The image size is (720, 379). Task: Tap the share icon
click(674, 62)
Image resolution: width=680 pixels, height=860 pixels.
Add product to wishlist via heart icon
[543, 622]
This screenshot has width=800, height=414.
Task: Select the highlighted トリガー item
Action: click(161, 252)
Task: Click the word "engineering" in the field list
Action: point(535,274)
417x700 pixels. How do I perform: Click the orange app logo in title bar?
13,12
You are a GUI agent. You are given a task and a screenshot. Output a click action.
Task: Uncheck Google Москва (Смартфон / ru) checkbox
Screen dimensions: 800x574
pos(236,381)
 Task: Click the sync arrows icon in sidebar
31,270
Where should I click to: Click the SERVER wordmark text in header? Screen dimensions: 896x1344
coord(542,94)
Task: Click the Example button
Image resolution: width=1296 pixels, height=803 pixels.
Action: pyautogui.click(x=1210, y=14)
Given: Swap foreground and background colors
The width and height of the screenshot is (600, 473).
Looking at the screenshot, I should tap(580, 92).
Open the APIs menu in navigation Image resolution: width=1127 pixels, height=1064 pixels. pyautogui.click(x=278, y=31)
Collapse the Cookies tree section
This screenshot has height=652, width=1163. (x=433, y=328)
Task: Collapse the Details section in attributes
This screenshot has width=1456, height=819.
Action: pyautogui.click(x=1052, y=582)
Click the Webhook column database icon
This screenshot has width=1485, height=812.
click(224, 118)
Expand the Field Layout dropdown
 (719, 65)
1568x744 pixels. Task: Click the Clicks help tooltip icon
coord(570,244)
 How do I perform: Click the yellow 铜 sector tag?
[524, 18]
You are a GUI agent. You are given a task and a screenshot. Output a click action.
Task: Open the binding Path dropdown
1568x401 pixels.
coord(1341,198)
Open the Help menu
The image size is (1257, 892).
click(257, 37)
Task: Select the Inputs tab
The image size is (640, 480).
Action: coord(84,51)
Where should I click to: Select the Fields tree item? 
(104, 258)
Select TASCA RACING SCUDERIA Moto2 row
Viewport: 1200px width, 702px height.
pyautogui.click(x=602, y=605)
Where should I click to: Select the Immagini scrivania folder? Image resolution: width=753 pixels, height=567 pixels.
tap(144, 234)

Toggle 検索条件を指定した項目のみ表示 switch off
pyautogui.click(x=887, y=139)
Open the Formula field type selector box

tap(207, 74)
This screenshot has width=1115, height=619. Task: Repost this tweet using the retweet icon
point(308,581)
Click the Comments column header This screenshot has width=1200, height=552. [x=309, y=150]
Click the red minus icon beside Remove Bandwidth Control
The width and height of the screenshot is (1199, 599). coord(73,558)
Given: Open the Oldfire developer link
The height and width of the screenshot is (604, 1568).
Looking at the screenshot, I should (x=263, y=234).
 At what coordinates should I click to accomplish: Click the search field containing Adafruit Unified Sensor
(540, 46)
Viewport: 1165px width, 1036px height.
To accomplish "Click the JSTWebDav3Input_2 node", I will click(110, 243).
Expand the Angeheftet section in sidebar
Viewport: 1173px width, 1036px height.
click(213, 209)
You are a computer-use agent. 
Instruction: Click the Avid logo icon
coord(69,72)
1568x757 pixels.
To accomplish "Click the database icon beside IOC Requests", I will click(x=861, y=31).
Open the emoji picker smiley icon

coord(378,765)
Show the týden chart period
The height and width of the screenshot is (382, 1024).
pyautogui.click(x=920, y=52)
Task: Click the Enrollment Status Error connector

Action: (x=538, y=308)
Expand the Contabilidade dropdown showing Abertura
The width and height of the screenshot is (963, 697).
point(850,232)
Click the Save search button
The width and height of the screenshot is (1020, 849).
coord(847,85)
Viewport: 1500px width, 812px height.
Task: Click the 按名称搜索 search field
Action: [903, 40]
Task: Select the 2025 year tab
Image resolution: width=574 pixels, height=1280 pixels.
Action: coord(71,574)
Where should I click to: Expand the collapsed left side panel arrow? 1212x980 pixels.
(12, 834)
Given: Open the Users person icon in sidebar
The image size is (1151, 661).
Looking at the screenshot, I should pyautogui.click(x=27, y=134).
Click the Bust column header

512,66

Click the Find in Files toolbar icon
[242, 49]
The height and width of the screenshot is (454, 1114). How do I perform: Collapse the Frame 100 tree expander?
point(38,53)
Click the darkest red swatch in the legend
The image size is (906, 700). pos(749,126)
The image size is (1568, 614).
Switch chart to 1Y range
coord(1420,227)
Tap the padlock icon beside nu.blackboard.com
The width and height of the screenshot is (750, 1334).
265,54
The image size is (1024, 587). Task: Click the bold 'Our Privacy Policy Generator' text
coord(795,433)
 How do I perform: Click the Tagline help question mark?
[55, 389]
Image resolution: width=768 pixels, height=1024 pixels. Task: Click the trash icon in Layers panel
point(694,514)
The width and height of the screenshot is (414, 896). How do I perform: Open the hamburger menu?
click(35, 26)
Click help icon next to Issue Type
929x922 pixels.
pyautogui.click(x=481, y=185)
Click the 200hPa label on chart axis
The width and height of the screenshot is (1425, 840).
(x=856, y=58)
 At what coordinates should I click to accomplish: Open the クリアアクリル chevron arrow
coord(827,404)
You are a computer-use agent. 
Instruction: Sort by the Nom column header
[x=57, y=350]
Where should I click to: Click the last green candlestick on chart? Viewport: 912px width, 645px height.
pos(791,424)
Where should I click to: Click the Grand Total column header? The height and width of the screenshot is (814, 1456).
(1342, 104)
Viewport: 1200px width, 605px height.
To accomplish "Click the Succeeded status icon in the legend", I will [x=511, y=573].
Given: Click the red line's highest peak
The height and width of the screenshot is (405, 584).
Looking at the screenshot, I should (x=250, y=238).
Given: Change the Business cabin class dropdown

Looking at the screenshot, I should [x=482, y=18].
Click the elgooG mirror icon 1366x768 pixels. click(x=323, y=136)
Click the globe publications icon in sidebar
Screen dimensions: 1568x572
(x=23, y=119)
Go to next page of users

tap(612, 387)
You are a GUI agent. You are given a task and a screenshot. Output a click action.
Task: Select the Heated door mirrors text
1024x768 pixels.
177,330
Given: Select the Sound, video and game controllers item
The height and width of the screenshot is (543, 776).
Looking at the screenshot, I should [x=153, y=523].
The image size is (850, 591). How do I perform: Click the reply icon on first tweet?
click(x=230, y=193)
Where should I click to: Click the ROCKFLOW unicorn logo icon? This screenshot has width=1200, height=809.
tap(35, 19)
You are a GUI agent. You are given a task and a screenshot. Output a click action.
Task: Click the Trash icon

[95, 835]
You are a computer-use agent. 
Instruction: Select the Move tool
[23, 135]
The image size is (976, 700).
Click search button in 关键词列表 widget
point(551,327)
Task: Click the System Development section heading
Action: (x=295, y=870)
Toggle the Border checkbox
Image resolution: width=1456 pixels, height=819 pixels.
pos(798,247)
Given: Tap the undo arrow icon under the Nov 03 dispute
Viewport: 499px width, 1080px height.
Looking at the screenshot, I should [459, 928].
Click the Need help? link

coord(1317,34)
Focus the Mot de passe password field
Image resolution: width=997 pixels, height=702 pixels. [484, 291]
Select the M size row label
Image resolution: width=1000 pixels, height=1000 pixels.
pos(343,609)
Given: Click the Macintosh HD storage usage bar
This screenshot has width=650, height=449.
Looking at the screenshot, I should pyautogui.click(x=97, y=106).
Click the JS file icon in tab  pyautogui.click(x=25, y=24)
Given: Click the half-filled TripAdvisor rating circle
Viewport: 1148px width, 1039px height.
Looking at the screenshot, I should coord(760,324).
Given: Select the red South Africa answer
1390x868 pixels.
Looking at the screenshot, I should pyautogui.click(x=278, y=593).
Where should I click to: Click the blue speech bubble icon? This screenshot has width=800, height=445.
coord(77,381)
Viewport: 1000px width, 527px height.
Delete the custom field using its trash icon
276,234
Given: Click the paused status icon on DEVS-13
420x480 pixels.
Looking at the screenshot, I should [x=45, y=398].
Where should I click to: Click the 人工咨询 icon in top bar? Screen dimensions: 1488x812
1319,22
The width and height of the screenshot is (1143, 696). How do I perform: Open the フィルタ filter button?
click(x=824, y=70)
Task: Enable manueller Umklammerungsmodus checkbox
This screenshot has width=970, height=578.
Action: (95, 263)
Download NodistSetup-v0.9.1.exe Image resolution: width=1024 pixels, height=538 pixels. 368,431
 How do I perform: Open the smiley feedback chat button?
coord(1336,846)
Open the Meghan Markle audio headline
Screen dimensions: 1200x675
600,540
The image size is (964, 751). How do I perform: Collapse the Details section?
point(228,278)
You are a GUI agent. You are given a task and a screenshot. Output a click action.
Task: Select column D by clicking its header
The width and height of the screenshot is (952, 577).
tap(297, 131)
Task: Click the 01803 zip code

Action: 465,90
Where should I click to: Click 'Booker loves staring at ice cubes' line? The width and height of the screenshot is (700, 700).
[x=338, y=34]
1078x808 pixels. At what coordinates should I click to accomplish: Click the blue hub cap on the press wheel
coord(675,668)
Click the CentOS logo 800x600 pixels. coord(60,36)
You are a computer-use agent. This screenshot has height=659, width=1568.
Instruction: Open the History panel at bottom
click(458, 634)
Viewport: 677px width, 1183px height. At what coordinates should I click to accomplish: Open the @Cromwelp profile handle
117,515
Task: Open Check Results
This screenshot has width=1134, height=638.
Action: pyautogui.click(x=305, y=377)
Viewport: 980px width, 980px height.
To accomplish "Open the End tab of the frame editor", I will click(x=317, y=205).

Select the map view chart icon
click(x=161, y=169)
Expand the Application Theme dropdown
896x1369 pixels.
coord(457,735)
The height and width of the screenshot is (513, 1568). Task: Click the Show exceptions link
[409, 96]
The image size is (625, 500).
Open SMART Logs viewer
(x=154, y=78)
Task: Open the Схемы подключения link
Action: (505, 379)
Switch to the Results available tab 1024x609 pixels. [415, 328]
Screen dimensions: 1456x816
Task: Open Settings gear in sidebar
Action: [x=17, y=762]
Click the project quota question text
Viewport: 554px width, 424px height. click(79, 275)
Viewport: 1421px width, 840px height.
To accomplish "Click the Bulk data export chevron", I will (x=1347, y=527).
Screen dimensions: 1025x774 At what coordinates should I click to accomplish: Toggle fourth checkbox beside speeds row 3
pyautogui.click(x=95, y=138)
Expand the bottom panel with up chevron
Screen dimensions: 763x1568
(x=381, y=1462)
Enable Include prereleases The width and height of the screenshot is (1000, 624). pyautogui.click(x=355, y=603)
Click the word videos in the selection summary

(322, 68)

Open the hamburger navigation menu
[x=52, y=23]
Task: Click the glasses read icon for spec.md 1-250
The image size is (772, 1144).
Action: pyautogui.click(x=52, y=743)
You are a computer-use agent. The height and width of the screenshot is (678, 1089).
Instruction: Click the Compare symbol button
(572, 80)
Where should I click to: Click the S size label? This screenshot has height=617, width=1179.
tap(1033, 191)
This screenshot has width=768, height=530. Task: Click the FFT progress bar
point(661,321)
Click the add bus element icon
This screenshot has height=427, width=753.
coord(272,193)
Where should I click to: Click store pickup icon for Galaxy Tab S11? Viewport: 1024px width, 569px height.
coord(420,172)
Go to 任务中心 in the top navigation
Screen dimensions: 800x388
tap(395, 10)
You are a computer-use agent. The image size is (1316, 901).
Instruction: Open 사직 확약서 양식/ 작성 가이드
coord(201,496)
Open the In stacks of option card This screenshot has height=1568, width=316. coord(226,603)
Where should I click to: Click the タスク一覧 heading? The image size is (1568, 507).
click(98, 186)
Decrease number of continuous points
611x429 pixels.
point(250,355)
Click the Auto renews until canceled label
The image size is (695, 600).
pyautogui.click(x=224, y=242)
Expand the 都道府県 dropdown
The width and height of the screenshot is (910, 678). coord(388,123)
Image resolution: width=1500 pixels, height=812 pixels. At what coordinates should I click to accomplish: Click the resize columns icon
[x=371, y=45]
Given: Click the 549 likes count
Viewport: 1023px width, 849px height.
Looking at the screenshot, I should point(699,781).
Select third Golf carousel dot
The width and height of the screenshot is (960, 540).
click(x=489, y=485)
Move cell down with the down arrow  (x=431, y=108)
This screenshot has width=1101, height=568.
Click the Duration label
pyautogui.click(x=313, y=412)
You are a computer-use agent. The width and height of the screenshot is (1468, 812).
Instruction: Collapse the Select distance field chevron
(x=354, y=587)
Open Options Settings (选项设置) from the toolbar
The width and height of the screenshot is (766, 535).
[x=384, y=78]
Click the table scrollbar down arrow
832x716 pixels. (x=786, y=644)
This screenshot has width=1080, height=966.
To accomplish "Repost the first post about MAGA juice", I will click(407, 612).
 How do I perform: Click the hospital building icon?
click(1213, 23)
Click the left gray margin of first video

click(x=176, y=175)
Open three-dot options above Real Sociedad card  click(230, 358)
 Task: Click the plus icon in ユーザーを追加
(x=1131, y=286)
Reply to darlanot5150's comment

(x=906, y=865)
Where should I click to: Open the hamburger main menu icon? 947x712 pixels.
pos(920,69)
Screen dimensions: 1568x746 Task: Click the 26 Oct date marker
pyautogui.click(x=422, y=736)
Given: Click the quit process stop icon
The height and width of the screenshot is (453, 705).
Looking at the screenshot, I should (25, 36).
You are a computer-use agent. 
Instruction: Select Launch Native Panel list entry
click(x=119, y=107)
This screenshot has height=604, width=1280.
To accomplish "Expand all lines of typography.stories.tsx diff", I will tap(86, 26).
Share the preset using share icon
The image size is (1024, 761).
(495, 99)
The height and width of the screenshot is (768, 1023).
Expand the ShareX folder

— BRIEF —
Show, from the records above, every line that includes "card".

— ANSWER SECTION —
Open the In stacks of option card This screenshot has height=1568, width=316. coord(226,603)
Open three-dot options above Real Sociedad card  click(230, 358)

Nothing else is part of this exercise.